I'm connecting to mongodb (on a Ubuntu machine) from a js script; when I execute the command from command line (node <name of the script>
) everything works just fine but when I execute the same command from cron the connection times out:
const mongodb = require("mongodb").MongoClient;
const env = require("dotenv").config({
path: "../.env",
}).parsed;
async function dbConnection() {
let url = env.DB_URL;
console.log("DB_URL", url); // This correctly prints the url both when executing as cron or simply from command line
// Mongo options
let opts = {
useNewUrlParser: true,
useUnifiedTopology: true
};
try {
return mongodb.connect(url, opts);
} catch (err) {
throw err;
}
}
async function DataLoading() {
try {
let dbInstance;
try {
dbInstance = await dbConnection()
if(!dbInstance)
throw "DB connection failed"
} catch (err) {
errors.push({
date: new Date().toISOString(),
error: err,
location: "Db connection"
});
}
console.log("Time elapsed: " + (new Date() - time) )
// On cron dbInstance is undefined, causing an error, on command line it's what's supposed to
let dbStocks = dbInstance.db(env.DB_NAME).collection("stocks")

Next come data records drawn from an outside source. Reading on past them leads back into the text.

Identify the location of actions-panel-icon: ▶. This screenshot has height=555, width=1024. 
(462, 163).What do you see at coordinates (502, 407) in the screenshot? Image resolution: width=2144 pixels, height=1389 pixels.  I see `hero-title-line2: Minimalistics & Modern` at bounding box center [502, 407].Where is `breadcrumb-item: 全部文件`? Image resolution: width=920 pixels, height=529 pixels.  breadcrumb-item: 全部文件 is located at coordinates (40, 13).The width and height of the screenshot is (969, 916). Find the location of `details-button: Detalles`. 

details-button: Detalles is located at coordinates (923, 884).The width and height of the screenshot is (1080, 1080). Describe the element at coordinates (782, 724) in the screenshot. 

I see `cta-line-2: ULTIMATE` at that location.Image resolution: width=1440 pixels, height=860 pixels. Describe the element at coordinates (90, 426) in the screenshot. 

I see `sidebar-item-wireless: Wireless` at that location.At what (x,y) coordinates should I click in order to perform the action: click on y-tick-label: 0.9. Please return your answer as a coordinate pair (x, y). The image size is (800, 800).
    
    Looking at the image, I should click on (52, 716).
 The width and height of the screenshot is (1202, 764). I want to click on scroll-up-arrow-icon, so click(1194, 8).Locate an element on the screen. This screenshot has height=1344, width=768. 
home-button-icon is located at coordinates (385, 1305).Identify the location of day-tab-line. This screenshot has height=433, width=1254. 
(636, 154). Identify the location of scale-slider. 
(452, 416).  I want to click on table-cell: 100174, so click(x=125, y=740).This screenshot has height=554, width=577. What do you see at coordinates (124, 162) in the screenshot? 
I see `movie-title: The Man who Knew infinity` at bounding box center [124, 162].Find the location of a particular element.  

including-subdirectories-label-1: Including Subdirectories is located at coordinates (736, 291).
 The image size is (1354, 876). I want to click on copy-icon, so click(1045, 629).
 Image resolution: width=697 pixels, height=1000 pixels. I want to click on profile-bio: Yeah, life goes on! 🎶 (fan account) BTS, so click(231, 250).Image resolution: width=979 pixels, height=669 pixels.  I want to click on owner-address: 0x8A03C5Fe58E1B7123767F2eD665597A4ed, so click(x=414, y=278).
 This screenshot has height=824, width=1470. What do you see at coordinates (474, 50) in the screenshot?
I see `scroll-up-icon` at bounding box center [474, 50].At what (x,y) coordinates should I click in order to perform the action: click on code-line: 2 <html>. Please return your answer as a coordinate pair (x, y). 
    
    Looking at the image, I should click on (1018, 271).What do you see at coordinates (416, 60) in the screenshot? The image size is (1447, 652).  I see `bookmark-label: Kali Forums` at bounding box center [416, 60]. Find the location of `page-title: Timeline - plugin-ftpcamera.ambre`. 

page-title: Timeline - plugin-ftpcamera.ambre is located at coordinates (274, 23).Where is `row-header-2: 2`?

Time elapsed console log is somewhere near 30 seconds when executed as cron, few hundreds ms when from command line.
Note: When I say command line I'm referring to server's command line (mongo is on localhost), not my remote personal computer.
My cron is:
00 22 * * 1-5 cd /path/to/scripts/folder && node script.js >> cronErrors.txt
###UPDATE###
For some reason, by using public url connection string (so mongodb://usr:pwd@my-domain:27017 instead of mongodb://usr:pwd@localhost:27017) it works and since I'm using TLS connection and I don't see any latency issue it's ok, might be a better idea to use node-cron library; My mongod.conf file is:
# network interfaces
net:
bindIp: 127.0.0.1, 127.0.0.2, <my-domain.com>, localhost
port: 27017
tls:
mode: requireTLS
certificateKeyFile: /etc/ssl/mongo.pem
# how the process runs
processManagement:
timeZoneInfo: /usr/share/zoneinfo
security:
authorization: 'enabled'
Without more specific information, I can only take a stab in the dark, but...
This is likely due to missing environment variables. You'll need to manually setup the environment for the script in the crontab itself, or have your script directly load configured values from a file (or another source).
e.g
Cron jobs are executed in a non-interactive, non-login shell. They do not source default shell startup scripts - e.g.
~/.bashrc
and~/.bash_profile
- They do not have access to the environment variables set via those scripts (including$PATH
) or to ones you set during your current terminal session.There are many methods for configuring cron jobs. Which one you end up using depends on your particular environment, current task, best-practices and personal preference.